Fights over confidential informants are heavily fact-dependent. The judge has to weigh whether the defense has made a compelling case that the CI is inherently unreliable based on their background, motivations, or track record. If the defense can’t provide a solid basis to doubt the CI, their credibility challenges will likely fail.

Questioning Probable Cause Based on Hearsay

A lot of probable cause for DEA warrants comes from informants or cooperating witnesses. But technically, this is hearsay – it’s not firsthand knowledge from the DEA agent swearing the affidavit. So the defense will often argue hearsay tips aren’t enough to support probable cause.

For example, if the warrant is based on a CI claiming “John told me he buys meth from the suspect,” the defense will argue that’s unreliable hearsay. The DEA can’t even interview John to vet his story, so it provides weak probable cause.

However, courts often accept hearsay tips if the informant is deemed reliable. In Illinois v. Gates, the Supreme Court said probable cause can be based on hearsay as long as the totality of circumstances shows the tip is credible. So hearsay alone isn’t automatically grounds to doubt probable cause.

Still, the defense may question why the DEA didn’t try to corroborate the hearsay or get firsthand confirmation. Like in the John example above, they could’ve had John make a controlled buy to directly verify the claim. If the DEA opts for hearsay tips when better evidence was reasonably available, that weakens the probable cause argument.

As with other challenges, the judge has to weigh whether the hearsay seems reliable enough under the totality of circumstances. If the DEA did little to confirm vague hearsay tips, that hurts the probable cause claim. But hearsay from proven, credible informants carries more weight. The judge has to make a judgment call based on the specific facts.

Arguing Stale Information Undermines Probable Cause

DEA warrant applications often use tips and intel that is weeks or months old. The defense will argue this “stale” information doesn’t support current probable cause. Just because drugs were present 6 months ago doesn’t mean they still are today.

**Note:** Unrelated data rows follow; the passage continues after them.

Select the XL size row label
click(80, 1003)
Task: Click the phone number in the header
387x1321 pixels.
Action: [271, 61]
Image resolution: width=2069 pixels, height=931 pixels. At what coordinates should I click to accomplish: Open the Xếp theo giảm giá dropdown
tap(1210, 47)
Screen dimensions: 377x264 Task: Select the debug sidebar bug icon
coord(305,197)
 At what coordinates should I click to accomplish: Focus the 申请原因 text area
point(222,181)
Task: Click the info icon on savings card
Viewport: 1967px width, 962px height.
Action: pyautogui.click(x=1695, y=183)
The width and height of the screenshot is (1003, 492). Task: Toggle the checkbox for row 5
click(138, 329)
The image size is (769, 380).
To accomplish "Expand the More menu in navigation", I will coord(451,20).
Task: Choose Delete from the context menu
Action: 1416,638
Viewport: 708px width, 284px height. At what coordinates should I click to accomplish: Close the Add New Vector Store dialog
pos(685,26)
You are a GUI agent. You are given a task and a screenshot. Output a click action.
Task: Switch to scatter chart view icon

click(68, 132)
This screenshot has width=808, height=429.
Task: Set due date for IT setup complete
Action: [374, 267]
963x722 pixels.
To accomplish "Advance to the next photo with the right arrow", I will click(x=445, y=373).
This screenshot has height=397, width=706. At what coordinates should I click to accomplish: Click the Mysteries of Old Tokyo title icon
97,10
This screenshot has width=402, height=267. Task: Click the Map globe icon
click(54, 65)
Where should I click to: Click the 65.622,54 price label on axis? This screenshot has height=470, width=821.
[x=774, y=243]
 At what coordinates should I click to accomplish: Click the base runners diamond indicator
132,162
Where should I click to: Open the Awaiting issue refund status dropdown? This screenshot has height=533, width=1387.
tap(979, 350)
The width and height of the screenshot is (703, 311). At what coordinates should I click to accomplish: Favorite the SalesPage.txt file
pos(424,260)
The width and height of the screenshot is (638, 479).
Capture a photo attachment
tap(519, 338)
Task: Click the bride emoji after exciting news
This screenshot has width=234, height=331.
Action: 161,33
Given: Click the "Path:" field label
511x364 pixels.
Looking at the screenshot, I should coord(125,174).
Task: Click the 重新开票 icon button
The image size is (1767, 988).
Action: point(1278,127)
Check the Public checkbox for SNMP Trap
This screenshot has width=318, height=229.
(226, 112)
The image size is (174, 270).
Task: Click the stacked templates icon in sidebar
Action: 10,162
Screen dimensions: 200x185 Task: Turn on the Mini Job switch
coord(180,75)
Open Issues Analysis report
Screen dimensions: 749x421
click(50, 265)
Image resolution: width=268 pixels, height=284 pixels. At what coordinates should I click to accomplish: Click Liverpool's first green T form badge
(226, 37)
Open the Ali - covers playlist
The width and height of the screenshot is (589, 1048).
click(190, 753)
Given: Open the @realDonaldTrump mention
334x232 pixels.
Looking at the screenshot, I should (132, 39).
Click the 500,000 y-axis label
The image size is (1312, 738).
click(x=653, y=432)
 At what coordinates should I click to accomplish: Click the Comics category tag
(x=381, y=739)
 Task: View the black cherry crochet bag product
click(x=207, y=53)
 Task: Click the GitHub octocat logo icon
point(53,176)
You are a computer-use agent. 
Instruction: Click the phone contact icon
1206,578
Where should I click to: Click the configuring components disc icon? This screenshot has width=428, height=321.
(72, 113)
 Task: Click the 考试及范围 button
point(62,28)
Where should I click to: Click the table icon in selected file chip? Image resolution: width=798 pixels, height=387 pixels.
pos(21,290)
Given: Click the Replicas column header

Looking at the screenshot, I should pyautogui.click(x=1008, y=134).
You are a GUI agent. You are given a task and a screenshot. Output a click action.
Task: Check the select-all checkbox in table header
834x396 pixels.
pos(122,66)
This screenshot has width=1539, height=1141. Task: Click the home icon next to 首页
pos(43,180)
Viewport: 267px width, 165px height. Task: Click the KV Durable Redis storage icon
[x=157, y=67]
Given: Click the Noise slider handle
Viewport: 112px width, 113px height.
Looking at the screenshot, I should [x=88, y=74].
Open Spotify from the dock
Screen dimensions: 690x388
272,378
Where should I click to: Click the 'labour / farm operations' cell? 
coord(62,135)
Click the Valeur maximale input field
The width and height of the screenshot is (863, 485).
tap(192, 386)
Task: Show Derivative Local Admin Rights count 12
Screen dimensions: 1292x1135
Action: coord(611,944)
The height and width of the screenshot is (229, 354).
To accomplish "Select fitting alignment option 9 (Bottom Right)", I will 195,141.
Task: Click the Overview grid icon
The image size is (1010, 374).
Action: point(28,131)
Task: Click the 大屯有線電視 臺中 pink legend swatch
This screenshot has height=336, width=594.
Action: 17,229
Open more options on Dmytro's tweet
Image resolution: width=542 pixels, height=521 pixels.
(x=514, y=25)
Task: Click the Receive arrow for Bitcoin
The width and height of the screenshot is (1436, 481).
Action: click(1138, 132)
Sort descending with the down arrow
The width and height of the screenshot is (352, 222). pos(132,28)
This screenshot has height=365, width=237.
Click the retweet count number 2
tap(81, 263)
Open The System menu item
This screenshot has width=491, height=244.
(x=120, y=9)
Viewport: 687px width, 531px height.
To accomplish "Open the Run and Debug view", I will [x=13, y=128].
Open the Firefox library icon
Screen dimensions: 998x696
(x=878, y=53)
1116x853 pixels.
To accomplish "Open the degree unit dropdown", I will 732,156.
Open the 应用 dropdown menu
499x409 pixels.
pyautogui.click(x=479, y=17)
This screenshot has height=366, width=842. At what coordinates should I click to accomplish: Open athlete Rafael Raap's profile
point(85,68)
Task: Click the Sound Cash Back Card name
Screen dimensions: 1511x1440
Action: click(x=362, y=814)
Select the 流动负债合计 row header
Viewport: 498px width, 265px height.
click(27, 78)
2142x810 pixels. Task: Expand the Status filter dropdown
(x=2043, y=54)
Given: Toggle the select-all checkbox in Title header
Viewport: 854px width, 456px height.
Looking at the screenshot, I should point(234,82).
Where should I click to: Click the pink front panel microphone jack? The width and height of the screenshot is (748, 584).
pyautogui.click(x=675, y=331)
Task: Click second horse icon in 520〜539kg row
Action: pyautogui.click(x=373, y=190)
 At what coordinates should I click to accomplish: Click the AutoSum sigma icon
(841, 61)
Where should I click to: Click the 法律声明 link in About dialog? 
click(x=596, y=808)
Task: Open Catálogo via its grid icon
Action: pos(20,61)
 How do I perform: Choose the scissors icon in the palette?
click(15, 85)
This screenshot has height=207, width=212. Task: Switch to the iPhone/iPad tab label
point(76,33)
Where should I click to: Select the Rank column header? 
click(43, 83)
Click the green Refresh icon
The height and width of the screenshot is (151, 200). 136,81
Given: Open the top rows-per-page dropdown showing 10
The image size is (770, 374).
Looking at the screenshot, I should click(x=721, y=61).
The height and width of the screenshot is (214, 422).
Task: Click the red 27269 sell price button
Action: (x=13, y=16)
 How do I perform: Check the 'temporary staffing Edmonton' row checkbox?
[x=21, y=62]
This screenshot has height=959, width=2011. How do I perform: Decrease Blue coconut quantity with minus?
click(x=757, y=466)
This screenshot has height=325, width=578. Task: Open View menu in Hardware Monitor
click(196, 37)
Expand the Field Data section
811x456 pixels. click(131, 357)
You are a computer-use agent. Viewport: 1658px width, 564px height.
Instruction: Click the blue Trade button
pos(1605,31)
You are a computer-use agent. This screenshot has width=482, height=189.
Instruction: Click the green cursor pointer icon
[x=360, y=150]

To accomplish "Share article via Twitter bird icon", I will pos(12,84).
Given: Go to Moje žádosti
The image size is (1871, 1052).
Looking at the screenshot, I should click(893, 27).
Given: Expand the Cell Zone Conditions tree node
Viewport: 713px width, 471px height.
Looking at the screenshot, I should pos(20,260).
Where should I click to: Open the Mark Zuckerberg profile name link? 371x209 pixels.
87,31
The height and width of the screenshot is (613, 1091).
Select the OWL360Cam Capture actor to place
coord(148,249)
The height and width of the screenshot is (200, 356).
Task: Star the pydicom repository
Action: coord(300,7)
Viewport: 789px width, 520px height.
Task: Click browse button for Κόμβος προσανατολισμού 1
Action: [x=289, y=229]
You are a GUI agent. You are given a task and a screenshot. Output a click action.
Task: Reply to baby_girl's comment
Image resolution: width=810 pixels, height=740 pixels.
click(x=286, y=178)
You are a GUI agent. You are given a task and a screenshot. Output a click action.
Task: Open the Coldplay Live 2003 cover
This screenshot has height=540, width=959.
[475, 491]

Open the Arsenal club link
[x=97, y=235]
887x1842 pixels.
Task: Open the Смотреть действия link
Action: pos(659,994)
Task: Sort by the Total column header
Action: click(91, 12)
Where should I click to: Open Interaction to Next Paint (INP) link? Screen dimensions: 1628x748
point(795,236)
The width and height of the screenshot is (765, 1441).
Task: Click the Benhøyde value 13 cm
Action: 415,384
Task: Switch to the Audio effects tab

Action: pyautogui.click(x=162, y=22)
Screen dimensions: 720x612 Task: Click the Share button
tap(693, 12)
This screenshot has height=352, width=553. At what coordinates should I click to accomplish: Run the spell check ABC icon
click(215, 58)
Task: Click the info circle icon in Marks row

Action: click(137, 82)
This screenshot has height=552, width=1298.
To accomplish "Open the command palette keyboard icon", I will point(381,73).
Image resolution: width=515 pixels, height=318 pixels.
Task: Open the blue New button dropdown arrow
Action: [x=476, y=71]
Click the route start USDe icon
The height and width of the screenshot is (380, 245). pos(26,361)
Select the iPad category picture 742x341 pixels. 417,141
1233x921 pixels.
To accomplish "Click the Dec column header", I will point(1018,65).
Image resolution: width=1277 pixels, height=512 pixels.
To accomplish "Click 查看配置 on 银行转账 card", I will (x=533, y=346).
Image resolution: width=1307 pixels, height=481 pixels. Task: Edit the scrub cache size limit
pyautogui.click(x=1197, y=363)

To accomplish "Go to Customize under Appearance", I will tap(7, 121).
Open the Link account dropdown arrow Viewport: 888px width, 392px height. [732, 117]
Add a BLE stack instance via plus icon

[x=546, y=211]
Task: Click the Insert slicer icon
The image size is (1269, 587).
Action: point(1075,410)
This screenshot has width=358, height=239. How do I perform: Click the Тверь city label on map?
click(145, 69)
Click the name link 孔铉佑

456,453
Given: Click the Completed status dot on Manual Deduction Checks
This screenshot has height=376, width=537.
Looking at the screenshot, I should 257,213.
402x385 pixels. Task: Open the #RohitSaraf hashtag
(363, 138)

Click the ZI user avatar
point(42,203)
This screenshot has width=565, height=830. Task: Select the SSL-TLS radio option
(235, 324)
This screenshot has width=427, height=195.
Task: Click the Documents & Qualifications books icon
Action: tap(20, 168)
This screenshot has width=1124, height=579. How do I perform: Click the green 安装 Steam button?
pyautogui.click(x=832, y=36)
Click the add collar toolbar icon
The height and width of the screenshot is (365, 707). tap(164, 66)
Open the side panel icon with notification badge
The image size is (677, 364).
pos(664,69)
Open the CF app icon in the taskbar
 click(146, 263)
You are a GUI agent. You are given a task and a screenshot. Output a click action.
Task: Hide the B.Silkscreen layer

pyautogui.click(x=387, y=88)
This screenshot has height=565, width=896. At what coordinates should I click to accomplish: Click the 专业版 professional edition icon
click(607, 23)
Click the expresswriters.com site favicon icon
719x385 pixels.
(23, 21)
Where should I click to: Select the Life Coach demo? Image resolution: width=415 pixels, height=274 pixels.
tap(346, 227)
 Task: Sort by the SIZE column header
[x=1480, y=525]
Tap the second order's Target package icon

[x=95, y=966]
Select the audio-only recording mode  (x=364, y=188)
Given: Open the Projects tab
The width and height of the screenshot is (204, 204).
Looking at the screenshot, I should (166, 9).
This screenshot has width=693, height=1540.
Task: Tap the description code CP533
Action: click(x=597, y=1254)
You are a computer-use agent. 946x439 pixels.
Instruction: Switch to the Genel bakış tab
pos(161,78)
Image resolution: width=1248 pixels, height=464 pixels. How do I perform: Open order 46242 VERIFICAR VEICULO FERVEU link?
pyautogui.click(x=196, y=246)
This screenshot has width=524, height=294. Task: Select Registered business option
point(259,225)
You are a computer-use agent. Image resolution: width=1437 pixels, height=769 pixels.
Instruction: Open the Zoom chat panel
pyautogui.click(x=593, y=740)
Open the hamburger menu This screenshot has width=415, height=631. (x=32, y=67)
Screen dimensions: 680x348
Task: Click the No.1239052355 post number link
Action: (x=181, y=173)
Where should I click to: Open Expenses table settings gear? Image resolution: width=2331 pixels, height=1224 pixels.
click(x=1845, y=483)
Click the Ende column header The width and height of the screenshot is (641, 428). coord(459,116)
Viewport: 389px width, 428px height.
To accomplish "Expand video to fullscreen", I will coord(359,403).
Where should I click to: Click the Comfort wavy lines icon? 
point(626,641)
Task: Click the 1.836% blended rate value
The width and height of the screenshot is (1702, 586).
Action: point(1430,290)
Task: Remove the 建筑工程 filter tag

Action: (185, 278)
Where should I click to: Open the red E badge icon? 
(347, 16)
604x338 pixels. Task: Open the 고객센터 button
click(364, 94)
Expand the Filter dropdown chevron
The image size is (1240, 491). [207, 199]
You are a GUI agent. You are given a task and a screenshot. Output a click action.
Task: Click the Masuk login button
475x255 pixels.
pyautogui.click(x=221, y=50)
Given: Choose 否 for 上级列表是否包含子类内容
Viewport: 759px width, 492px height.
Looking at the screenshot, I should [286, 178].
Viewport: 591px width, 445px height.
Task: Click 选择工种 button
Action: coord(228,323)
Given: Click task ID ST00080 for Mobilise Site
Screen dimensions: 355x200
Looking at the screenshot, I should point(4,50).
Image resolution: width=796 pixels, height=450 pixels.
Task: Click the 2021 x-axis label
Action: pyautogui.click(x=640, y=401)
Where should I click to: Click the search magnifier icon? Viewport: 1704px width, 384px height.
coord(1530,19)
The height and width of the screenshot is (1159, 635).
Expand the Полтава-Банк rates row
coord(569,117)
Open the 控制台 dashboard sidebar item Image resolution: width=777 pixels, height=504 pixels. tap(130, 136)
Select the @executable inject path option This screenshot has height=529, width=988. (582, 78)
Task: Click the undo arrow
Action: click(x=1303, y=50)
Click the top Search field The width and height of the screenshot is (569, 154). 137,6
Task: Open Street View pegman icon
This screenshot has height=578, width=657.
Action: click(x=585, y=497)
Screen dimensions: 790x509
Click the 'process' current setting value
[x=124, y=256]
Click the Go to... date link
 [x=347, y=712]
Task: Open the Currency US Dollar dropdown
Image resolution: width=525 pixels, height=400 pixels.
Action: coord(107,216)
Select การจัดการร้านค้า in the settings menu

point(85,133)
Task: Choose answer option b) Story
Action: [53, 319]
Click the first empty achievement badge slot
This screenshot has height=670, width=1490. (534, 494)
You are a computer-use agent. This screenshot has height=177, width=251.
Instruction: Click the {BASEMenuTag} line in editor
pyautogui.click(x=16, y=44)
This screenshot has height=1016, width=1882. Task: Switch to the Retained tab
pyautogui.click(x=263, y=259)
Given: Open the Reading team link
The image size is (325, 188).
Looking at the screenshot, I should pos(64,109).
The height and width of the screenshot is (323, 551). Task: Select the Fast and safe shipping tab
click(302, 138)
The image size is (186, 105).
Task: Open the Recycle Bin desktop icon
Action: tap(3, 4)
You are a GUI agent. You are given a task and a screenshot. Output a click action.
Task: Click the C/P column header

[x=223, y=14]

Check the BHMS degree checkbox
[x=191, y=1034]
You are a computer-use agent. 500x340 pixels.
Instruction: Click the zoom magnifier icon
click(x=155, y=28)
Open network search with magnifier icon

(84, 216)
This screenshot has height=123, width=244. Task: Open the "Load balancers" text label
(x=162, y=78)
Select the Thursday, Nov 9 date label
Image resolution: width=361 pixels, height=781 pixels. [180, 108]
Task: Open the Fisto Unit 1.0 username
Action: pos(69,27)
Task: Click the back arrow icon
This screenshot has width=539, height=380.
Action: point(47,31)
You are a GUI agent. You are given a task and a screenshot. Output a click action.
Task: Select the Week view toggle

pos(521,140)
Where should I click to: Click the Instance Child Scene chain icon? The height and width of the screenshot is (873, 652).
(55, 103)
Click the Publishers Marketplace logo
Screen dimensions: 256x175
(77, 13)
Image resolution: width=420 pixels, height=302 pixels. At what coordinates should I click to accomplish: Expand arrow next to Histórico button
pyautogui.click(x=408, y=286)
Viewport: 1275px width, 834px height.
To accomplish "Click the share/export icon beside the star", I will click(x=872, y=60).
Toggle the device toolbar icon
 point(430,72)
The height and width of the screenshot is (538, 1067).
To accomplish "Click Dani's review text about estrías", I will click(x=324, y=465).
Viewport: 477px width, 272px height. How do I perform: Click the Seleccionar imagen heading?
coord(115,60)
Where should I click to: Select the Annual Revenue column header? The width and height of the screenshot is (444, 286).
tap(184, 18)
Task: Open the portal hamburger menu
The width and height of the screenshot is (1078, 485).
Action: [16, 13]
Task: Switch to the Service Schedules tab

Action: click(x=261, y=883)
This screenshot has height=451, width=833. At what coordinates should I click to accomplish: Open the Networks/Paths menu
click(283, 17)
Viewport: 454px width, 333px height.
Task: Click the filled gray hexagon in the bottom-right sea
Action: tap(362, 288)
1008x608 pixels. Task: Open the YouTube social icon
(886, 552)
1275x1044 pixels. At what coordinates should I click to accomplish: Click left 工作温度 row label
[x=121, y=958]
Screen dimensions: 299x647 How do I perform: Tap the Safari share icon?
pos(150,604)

For example, if a CI claimed he bought meth from the suspect in January, and it’s now July, the info is likely too old to justify a warrant. There needs to be some evidence of ongoing drug activity rather than just old, isolated events.

However, courts don’t take a bright line approach to staleness – there’s no definite cutoff where info is automatically considered too old. It depends on the totality of circumstances and the type of crime alleged. Evidence goes stale slower in drug cases because they involve ongoing operations, versus one-off crimes like a bank robbery.

DEA lawyers argue drug operations are long-lasting enterprises. So even older observations help establish a pattern of ongoing behavior. They’ll cite cases saying even year-old information can support drug probable cause.

But the defense counters that drug stashes and habits change all the time. Just because someone was dealing last year doesn’t automatically mean they still are. Stale evidence alone isn’t enough – there needs to be some reasonably recent confirmation.

As with other issues, judges decide staleness challenges based on the specific facts and parties involved. Information goes stale slower against career drug traffickers than small-time users. And some corroboration showing recent activity helps overcome staleness arguments. It’s a case-by-case determination.

Fighting Vehicle Stop Warrants

A common DEA warrant is for authority to stop and search a vehicle if drugs are suspected. But the defense often argues these warrants lack individualized probable cause. Just because someone has drugs sometimes doesn’t mean they have drugs every time they drive.

For example, if a warrant allows stopping someone’s car anytime in the next 30 days, the defense will argue that’s overbroad. Unless the DEA has evidence drugs are in the car right now, they have no specific probable cause to search it in the future.

DEA lawyers respond that the suspect has an ongoing pattern of using their vehicle to transport drugs. So there is good probability drugs will be in the car multiple times, justifying a longer timeframe.